The time has come to do something about Wilfredo Ledezma. He is not a competitive major-league starter. This year, he has nine starts and eight disasters. His one quality start — and you can interpret “quality start” either philosophically or statistically — was his first start of the year, in April, against a Cleveland team that hadn’t yet brought its bats up from Spring Training. Leaving out that game, in which the Tigers jumped all over Cleveland for eleven runs, Ledezma hasn’t reached the seventh inning, has only given up fewer than four runs one time (and he left that game at the beginning of the sixth), and has only struck out more than three batters twice. All his outings are short, labored, inefficient, and ineffective.
But what to do? Ledezma has always had tantalizing stuff — a live fastball and a legitimate change. When he spent much of 2003 with the Tigers as a Rule V pick from the Red Sox, it looked like he might turn into a major-league pitcher some day, though he was clearly inefficient, clearly wild, and clearly prone to the long ball. It doesn’t appear he’s gotten any better.

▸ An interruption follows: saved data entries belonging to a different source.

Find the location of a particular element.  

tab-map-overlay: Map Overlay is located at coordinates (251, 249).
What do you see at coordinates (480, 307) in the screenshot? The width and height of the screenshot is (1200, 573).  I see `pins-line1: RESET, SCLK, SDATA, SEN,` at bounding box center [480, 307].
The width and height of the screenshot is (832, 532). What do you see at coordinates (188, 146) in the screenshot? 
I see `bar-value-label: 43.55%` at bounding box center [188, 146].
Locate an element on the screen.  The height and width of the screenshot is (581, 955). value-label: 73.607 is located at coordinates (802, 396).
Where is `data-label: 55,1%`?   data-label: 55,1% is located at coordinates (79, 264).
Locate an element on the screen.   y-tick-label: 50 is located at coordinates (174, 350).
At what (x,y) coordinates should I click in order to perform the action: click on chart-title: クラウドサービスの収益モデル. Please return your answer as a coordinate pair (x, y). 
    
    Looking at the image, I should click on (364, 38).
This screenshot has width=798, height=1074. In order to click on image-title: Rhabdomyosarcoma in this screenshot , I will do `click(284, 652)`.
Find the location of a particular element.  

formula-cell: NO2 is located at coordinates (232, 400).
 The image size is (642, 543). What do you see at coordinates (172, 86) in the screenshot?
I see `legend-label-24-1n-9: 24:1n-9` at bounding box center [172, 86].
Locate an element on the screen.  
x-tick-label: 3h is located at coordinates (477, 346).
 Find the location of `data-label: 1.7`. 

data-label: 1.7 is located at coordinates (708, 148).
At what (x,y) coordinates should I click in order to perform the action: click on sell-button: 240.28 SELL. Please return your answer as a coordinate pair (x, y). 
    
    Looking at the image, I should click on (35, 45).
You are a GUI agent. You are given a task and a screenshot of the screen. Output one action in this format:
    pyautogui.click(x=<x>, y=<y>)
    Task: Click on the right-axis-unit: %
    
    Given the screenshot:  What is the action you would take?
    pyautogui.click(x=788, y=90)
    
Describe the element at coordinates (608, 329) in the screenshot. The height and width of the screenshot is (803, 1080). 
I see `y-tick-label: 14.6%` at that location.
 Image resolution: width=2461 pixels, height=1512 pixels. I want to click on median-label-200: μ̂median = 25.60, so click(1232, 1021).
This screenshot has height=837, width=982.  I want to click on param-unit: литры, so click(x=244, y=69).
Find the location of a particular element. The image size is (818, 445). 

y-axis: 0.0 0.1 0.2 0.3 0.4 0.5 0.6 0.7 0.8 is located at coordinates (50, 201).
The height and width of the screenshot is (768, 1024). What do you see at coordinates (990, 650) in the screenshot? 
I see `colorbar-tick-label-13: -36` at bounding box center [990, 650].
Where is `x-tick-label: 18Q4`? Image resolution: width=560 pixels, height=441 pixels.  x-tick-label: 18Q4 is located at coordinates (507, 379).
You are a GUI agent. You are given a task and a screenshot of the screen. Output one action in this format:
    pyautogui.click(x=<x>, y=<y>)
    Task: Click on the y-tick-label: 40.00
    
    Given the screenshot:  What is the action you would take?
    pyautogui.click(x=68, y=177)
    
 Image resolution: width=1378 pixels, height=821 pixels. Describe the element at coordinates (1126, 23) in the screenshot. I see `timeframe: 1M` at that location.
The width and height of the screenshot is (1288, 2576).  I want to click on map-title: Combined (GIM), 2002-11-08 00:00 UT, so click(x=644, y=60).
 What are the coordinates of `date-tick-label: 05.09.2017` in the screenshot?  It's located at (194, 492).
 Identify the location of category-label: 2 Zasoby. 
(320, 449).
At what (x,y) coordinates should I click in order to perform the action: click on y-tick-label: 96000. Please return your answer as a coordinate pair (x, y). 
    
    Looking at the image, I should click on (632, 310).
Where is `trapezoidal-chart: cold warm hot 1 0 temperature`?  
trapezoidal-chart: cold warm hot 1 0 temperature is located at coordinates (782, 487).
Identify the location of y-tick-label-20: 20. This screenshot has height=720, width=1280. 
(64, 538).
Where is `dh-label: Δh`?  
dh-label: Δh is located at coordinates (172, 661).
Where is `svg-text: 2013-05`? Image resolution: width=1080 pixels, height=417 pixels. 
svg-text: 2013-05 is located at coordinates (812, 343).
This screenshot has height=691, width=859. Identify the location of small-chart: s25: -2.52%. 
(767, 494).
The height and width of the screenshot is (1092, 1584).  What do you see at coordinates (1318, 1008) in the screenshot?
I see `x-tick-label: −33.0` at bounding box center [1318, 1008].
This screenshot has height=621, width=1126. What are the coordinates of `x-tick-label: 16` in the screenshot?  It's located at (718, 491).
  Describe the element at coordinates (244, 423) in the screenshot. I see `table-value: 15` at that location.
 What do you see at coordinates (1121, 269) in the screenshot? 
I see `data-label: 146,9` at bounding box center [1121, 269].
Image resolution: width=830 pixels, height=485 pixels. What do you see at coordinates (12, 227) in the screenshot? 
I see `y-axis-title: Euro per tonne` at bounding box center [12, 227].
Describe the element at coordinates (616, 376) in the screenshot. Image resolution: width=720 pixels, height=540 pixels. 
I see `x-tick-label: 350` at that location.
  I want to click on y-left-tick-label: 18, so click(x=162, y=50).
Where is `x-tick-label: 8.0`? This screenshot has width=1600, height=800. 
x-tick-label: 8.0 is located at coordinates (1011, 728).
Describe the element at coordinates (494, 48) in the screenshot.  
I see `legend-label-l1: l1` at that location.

Should he be sent down to the minors? He’s not quite so young anymore — 24 — and he dominated AA last year. Could he use some seasoning in AAA? Perhaps, but I’m not sure what the point is, though I suppose he could use the innings
Should he be dangled as trade bait? Maybe. It’s easy to see some team like the Devil Rays that gets themselves enamored of toolsy prospects thinking they can fix Ledezma. (By the way, aren’t the Devil Rays an amazing collection of failed prospects? Ben Grieve, Travis Lee, Alex Gonzalez, Josh Phelps, etc.)
Should he be put in the bullpen? Probably. He’s got two dominant pitches, and throws hard. If the Tigers have any aspirations to contend, the Ledezma starting pitching experiment has to end, and soon. He can be allowed to work out his kinks in a lower-leverage role, and perhaps find a niche.
Sound the horns. Prepare the feasts. Send out the banns. Let the Sean Douglass era begin.